Grundlagenforschung für neue Speichertechnologien, eine Datenbasis für die wirtschaftliche Bewertung und ein integriertes System für Strom, Wärme und Mobilität. Das sind die Voraussetzungen dafür, dass die Energiewende erfolgreich umgesetzt werden kann. Zu diesem Schluss kommt das neue Positionspapier „Energiespeicher“ des Koordinierungskreises „Chemische Energieforschung“. Experten aus Wissenschaft und Industrie stellen darin den Entwicklungsstand und die Anwendungsfelder der verschiedenen Möglichkeiten zur Energiespeicherung systematisch vor, bewerten Vor- und Nachteile und weisen besonders auf die Verknüpfungsmöglichkeiten hin.

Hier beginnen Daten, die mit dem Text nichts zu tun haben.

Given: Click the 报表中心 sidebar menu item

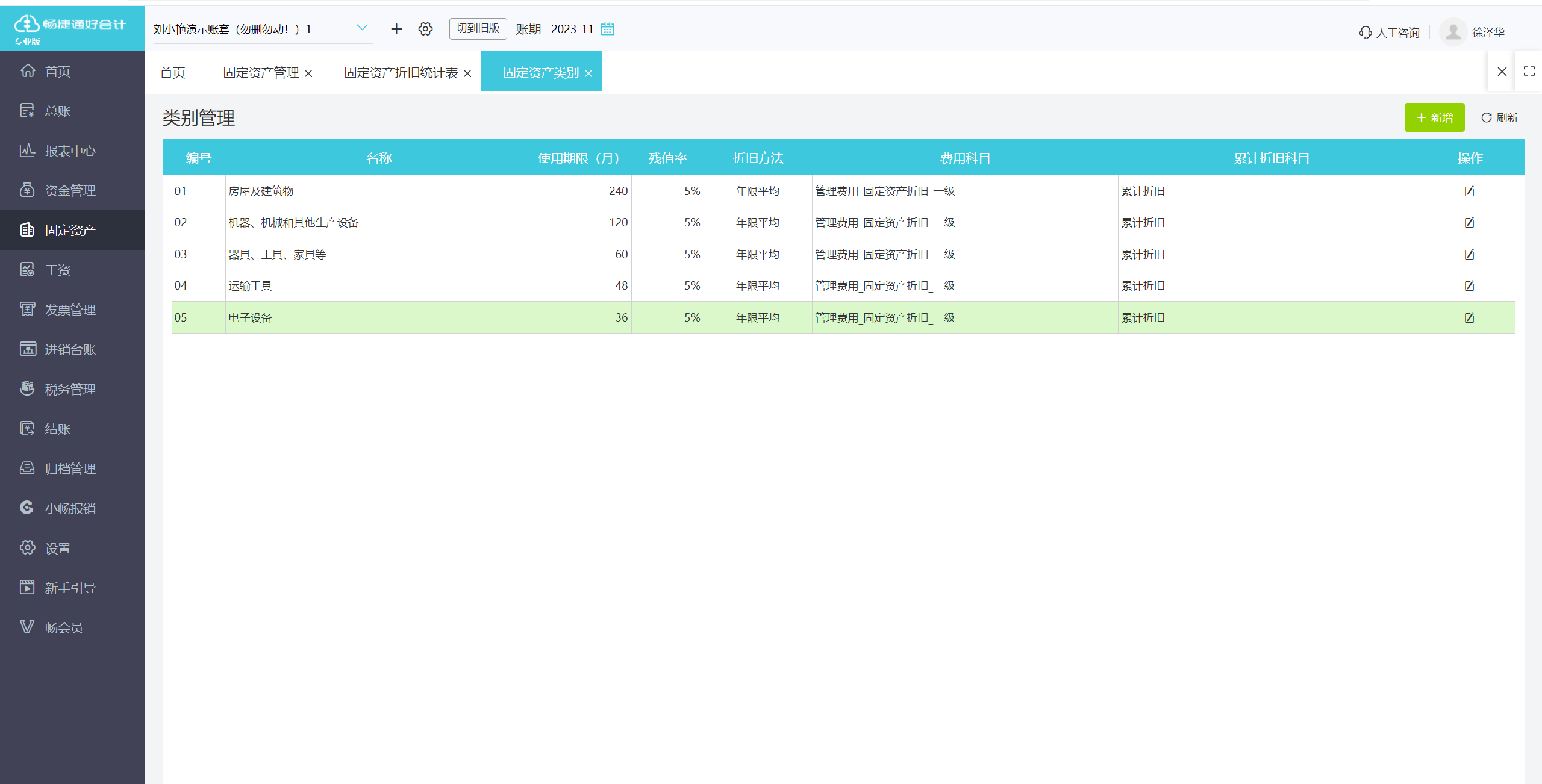Looking at the screenshot, I should pos(70,150).
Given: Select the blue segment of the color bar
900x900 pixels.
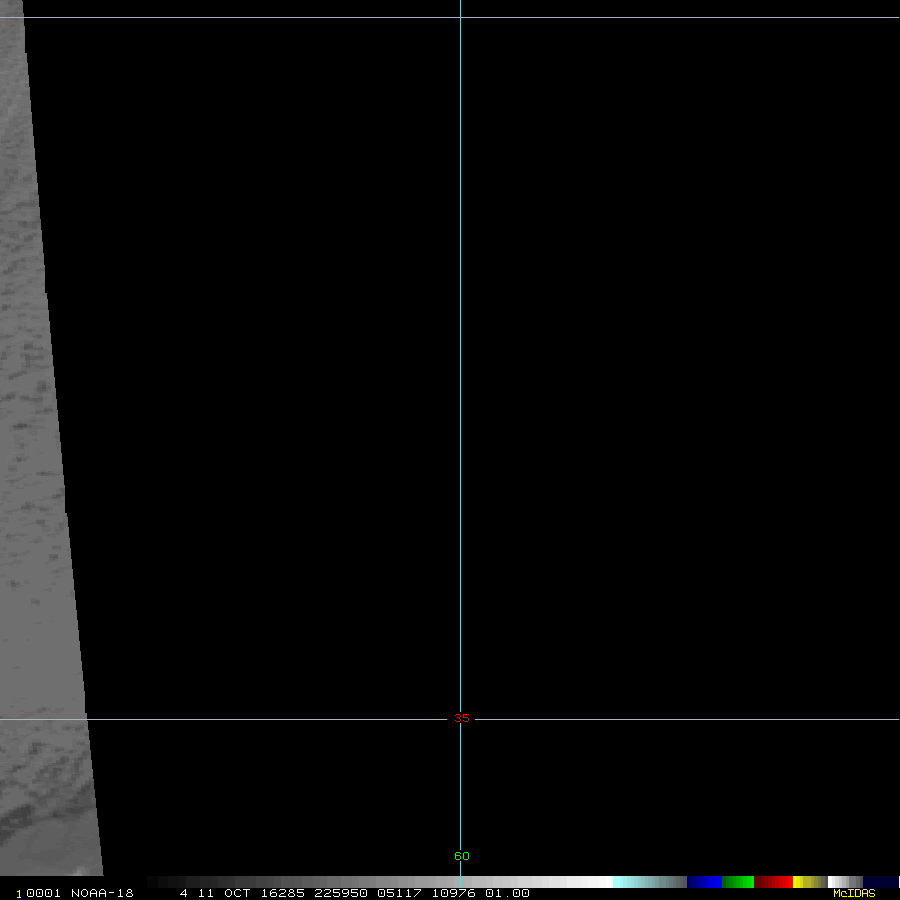Looking at the screenshot, I should [x=704, y=882].
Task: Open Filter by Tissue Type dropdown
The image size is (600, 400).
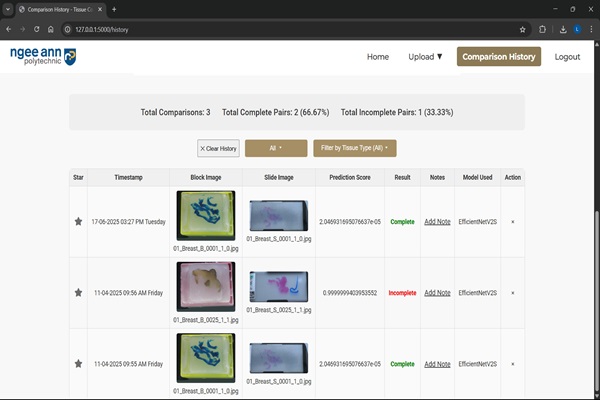Action: [355, 148]
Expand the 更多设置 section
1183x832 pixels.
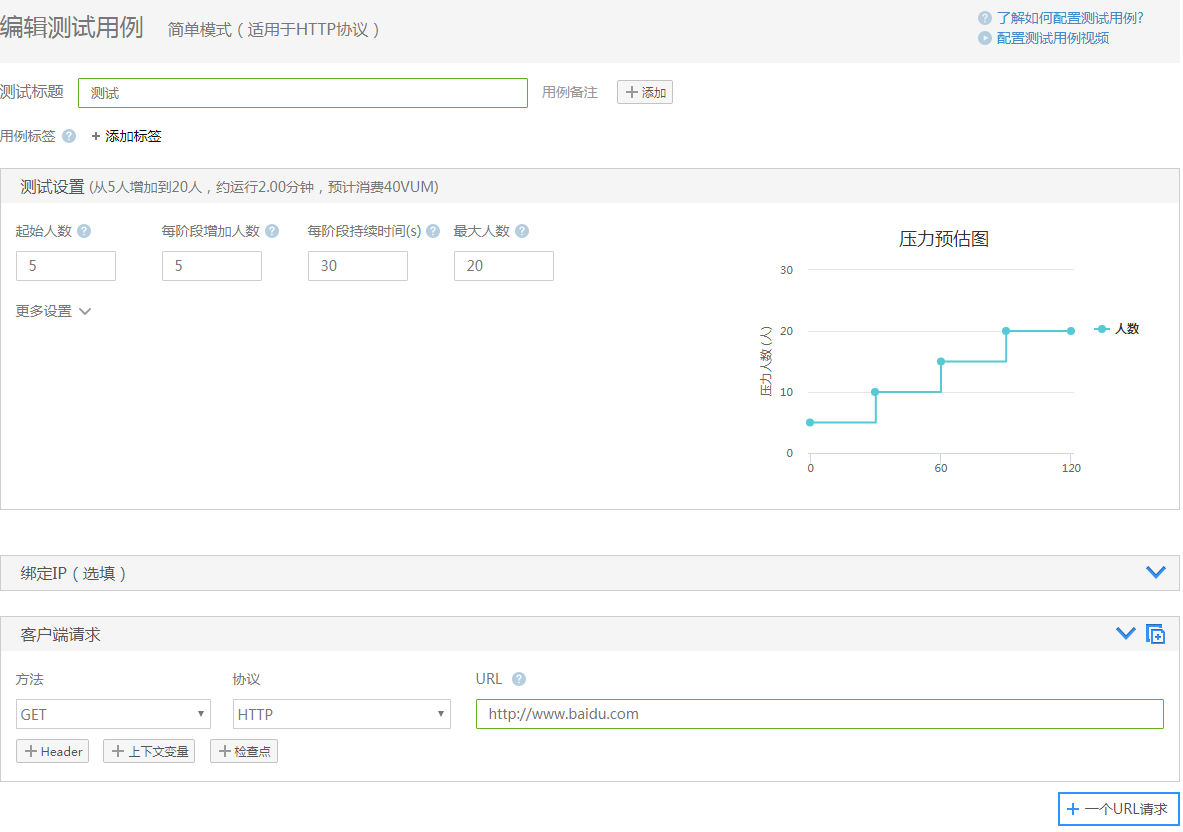(x=54, y=311)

Nicht zuletzt die Kontroverse um die geplanten großen Stromtrassen hat die öffentliche Diskussion darüber angeheizt, wie Strom aus Wind- und Solaranlagen am besten gespeichert und genutzt werden kann. Speichertechnologien für „Strom“, der nicht direkt genutzt wird, reichen von mechanischen Lösungen wie Pumpspeicherwerken, Druckluftspeichern oder großen Schwungrädern über thermische Speicher, die ähnlich arbeiten wie Nachtspeicheröfen, bis hin zur Speicherung in chemischen Grundstoffen. Hierzu zählen Wasserstoff, Methan oder flüssige Kraftstoffe, aus denen chemische Basischemikalien produziert und außerdem weitere Industriezweige mit dem Speichersystem verknüpft werden können. Bei jedem Umwandlungsschritt geht einerseits Energie verloren, andererseits sind die Einsatzmöglichkeiten von Wärme, Wasserstoff oder Methan wiederum vielfältig. Daher ist die Bewertung sinnvoller Speichermöglichkeiten sehr komplex.

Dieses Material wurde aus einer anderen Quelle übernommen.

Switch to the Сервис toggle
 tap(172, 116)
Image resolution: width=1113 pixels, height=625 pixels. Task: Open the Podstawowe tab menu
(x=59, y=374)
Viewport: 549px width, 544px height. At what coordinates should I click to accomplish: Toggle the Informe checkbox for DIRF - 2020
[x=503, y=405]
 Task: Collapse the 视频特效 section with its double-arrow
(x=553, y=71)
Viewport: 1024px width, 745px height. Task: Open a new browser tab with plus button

In dem Positionspapier, das sieben Wissenschaftsorganisationen und Verbände erarbeitet haben, stellen die Experten detailliert den technologischen Entwicklungsstand und die potentiellen Anwendungsfelder elektrochemischer Speicher wie Batterien, thermische Speicher wie Salze und spezieller Speichermaterialien, z.B. künstliche Wachse, vor. Sie beschreiben auch die Möglichkeiten industrieller Wärmenetze und stofflicher Speicher , zu denen Umwandlungstechnologien wie Elektrolysen, Methanisierung und die klassische Fischer-Tropsch-Synthese gehören. Darüber hinaus analysieren die Fachleute im Einzelnen die Schnittstellen zwischen den Systemen Elektrizität, Wärme, Mobilität und Produktion. Ihr Fazit: Nur eine integrierte Betrachtung ist sinnvoll; neben der weiteren Forschung zu Energiespeichern werden dafür vor allem technische Daten mit ökonomischer Relevanz benötigt. Erst auf dieser Basis lässt sich bewerten, wie der Überschussstrom mit möglichst hoher Wertschöpfung – und damit wirtschaftlich sinnvoll eingesetzt werden kann.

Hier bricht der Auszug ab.